All three MacBooks can handle that kind of mixed workload.

The MacBook Neo is best suited to students, beginners, and anyone working within a tighter budget. It covers the essentials well and has enough power for lighter creative work.
The MacBook Air is the easiest recommendation for musicians, YouTubers, podcasters, photographers, and general content creators.
It offers the best balance of performance, memory, storage, portability, and price.
The MacBook Pro is for people whose computer is central to their income and who regularly push it hard.
If faster exports save you meaningful time, if large projects are part of your daily work, or if the display and port selection are important to your workflow, the additional cost becomes easier to justify.
The MacBook Pro offers the best overall hardware experience.
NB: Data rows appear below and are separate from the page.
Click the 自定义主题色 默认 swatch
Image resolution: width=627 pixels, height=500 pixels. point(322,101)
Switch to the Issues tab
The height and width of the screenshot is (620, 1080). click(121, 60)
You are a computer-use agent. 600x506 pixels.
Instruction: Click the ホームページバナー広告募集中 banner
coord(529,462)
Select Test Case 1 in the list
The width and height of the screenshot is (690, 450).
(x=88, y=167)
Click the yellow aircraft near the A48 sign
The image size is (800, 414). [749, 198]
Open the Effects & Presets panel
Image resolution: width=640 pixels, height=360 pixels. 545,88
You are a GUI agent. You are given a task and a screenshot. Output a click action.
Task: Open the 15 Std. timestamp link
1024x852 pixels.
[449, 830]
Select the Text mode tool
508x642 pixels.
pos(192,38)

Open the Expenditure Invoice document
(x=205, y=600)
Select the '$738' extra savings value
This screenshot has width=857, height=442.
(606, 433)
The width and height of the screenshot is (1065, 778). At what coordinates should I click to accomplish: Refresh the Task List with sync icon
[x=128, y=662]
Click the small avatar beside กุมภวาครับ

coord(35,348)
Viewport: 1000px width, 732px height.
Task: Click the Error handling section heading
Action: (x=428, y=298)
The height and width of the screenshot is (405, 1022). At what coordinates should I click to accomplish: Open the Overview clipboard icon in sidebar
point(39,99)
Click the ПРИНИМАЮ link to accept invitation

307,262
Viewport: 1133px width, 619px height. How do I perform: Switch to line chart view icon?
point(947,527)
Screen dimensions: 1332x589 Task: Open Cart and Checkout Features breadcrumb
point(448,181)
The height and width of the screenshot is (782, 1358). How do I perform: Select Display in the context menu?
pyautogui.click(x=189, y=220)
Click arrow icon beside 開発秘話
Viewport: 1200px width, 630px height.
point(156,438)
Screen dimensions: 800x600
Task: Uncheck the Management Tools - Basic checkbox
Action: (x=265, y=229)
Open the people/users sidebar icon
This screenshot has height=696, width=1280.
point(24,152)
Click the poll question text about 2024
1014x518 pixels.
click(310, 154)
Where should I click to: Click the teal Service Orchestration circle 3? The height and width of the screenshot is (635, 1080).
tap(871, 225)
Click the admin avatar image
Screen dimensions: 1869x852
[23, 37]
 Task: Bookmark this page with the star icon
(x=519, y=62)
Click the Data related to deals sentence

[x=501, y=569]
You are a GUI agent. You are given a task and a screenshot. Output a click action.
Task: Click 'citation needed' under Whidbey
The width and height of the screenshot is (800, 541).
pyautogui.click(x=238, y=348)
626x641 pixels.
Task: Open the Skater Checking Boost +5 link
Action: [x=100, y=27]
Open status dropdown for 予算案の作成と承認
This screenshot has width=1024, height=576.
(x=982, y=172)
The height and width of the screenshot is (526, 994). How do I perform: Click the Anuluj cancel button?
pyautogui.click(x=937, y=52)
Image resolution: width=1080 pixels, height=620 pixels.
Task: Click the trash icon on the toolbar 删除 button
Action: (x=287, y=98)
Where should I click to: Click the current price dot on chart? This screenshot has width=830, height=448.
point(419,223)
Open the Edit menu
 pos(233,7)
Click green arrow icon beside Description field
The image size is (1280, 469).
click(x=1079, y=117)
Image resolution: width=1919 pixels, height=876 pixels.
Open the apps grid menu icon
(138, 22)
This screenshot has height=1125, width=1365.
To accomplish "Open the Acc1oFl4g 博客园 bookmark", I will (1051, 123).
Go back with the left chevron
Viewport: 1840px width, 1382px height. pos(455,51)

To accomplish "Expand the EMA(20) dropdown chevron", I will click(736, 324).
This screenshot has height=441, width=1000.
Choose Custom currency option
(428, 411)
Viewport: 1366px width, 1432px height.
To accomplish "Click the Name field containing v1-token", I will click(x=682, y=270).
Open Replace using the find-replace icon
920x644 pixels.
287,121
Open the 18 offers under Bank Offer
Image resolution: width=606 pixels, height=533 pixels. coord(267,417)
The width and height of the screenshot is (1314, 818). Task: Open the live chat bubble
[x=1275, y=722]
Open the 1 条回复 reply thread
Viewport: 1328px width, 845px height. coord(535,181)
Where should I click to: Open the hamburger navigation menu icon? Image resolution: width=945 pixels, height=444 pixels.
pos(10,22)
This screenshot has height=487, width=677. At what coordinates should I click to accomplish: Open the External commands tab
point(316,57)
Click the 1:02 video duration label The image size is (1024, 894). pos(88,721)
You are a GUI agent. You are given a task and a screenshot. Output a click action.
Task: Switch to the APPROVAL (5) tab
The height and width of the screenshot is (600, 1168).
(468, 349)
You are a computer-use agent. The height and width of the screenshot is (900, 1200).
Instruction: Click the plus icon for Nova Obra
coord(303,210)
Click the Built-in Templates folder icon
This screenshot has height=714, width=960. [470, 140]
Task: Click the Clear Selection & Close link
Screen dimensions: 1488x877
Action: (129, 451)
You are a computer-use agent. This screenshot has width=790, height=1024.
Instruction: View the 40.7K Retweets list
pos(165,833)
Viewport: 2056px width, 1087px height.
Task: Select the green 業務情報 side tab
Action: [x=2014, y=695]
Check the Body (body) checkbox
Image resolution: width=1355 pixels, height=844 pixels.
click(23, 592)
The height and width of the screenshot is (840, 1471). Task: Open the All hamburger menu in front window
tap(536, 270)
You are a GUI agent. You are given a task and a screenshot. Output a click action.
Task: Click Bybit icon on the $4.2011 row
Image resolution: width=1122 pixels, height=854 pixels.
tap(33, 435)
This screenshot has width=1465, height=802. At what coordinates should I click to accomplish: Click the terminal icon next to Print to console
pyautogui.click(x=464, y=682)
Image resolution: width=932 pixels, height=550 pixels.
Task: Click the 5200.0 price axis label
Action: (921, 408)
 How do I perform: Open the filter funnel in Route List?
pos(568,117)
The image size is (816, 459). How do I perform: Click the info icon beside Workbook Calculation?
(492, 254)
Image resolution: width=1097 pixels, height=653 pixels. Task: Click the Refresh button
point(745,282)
Its display is excellent, the speakers are stronger, and the additional ports reduce the need for adapters. ProMotion also makes scrolling, editing, and general navigation feel noticeably smoother.
The Air has a different kind of appeal.
It is lighter, quieter, easier to carry, and still powerful enough for serious creative work. Its fanless design means it remains completely silent, which is particularly useful for musicians and podcasters.
The Neo shares that same silent operation and provides a surprisingly polished experience for an entry-level model.
Its compromises are more obvious in memory, storage, and long-term flexibility than in basic day-to-day use.
Which MacBook should you buy?
The MacBook Neo is the best option for buyers who want the lowest possible entry price.
It is a capable first Mac, a strong student laptop, and a useful creative machine for lighter GarageBand, Logic Pro, and video editing projects.
The M5 MacBook Air is the best choice for most creators.
It has enough power for demanding music projects, regular video editing, photography, podcasting, and general content creation without the added cost and weight of the Pro.
The M5 MacBook Pro is the right choice for professionals who regularly work with larger projects and need better sustained performance, more ports, additional memory, and the superior display.
There is no universal winner here.
Apple has created three MacBooks for three different types of buyer.
The Neo offers an affordable route into the Mac ecosystem. The Air delivers the best balance for most creative users. The Pro provides the additional headroom and hardware features that demanding professional workflows require.
The best choice comes down to the work you actually do, rather than the biggest number on a benchmark chart.